Stored items from a collection
_ _ _ _ _
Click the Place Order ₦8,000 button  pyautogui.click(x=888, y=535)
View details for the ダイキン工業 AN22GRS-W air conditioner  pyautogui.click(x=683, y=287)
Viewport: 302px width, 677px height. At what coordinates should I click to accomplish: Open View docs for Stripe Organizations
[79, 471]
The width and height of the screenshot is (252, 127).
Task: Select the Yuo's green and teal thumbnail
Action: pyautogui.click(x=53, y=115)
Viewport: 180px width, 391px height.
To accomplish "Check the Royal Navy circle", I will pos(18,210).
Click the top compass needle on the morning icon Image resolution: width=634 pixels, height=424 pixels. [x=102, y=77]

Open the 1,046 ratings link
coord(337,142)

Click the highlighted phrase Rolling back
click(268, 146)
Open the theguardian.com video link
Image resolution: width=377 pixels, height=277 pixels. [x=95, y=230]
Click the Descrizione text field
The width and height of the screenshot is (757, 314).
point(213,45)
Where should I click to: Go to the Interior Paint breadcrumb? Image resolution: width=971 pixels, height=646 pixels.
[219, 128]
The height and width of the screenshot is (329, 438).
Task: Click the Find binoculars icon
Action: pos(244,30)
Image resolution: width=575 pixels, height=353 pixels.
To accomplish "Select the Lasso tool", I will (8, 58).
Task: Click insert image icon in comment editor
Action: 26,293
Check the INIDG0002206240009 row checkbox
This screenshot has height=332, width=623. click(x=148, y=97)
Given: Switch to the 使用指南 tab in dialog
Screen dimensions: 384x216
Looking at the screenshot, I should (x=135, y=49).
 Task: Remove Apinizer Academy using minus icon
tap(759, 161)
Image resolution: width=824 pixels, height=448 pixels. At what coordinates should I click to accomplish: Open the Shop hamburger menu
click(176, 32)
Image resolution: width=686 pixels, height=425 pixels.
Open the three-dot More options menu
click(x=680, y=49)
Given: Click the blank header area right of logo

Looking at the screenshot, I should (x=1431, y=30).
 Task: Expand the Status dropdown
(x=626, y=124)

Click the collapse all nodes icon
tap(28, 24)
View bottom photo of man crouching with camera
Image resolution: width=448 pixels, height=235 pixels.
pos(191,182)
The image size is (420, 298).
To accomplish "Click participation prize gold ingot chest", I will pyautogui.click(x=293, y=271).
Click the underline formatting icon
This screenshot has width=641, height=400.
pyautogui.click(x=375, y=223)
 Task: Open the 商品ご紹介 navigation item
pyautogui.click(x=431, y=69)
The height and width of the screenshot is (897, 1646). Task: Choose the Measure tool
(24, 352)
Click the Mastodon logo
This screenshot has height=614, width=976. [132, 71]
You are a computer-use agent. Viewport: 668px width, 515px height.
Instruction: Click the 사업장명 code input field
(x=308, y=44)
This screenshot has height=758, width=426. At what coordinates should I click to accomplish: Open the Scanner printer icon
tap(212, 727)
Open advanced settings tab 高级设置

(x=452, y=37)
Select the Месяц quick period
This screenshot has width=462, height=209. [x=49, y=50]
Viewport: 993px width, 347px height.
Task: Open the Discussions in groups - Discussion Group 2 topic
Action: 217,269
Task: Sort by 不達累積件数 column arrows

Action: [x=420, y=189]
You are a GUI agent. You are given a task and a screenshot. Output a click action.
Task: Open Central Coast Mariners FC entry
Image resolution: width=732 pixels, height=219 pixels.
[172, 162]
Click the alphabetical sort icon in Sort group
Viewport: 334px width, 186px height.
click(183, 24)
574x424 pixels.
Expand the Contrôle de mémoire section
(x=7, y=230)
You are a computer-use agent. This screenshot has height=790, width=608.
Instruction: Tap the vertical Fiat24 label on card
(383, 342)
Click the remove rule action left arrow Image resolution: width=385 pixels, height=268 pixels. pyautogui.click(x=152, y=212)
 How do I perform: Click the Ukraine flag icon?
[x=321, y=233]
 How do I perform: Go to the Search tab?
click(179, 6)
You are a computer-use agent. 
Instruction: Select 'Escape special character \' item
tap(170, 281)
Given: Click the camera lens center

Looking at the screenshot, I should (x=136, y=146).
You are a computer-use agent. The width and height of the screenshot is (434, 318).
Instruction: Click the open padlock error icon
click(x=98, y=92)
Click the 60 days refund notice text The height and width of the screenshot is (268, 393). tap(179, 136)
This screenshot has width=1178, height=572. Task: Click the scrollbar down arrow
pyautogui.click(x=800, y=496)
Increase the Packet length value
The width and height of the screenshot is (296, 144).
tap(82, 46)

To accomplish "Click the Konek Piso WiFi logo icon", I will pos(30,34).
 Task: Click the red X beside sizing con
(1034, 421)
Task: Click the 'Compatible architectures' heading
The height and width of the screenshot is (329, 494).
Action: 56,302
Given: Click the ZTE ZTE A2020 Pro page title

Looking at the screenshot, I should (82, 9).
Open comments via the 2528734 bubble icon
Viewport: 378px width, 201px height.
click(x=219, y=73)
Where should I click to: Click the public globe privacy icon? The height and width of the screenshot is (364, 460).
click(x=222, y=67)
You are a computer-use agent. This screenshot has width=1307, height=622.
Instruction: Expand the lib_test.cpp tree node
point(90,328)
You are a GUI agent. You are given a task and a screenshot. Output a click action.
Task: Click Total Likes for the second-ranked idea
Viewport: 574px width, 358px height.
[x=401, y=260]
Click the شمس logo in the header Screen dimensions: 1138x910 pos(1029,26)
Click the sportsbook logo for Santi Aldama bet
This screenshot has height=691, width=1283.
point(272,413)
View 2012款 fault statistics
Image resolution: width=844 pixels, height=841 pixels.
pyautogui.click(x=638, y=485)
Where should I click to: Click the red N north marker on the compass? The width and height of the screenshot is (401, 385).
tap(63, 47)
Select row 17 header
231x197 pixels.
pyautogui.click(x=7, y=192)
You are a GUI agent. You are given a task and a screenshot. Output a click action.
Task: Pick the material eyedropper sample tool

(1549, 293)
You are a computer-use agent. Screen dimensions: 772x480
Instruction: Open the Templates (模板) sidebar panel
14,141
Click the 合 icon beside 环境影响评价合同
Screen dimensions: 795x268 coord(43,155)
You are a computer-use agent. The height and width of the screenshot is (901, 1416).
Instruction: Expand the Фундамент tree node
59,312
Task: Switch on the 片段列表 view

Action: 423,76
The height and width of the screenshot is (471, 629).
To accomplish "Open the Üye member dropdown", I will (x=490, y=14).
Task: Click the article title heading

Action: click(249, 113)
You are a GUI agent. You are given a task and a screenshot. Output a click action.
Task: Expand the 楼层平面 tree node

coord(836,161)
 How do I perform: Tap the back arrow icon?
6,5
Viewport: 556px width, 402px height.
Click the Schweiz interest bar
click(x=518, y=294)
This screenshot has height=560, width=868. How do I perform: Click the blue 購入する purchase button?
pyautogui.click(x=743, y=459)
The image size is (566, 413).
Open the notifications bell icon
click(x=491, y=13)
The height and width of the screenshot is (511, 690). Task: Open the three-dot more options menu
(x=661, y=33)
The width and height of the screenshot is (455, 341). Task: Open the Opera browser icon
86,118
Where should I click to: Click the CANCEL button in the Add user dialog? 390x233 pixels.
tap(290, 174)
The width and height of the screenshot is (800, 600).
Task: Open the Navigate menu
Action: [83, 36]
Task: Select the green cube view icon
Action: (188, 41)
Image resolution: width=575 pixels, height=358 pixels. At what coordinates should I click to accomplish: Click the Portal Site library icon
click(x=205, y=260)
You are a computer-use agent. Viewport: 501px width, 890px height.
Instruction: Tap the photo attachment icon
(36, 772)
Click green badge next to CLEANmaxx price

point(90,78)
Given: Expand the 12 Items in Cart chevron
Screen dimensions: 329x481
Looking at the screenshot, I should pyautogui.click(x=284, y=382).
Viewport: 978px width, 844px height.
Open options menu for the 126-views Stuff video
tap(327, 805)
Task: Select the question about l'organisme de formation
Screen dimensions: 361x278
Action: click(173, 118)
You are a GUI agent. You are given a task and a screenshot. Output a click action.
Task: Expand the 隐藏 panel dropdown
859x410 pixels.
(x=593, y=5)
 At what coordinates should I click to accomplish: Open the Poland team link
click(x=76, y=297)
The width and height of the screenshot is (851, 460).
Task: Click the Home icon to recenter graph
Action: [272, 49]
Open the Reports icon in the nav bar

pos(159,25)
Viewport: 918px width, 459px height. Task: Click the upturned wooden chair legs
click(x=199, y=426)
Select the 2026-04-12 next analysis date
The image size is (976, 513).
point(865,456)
_ _ _ _ _
Exercise aim:
Looking at the records above, please work out how many lines contain "computer" and state only that number.

Finished task:
8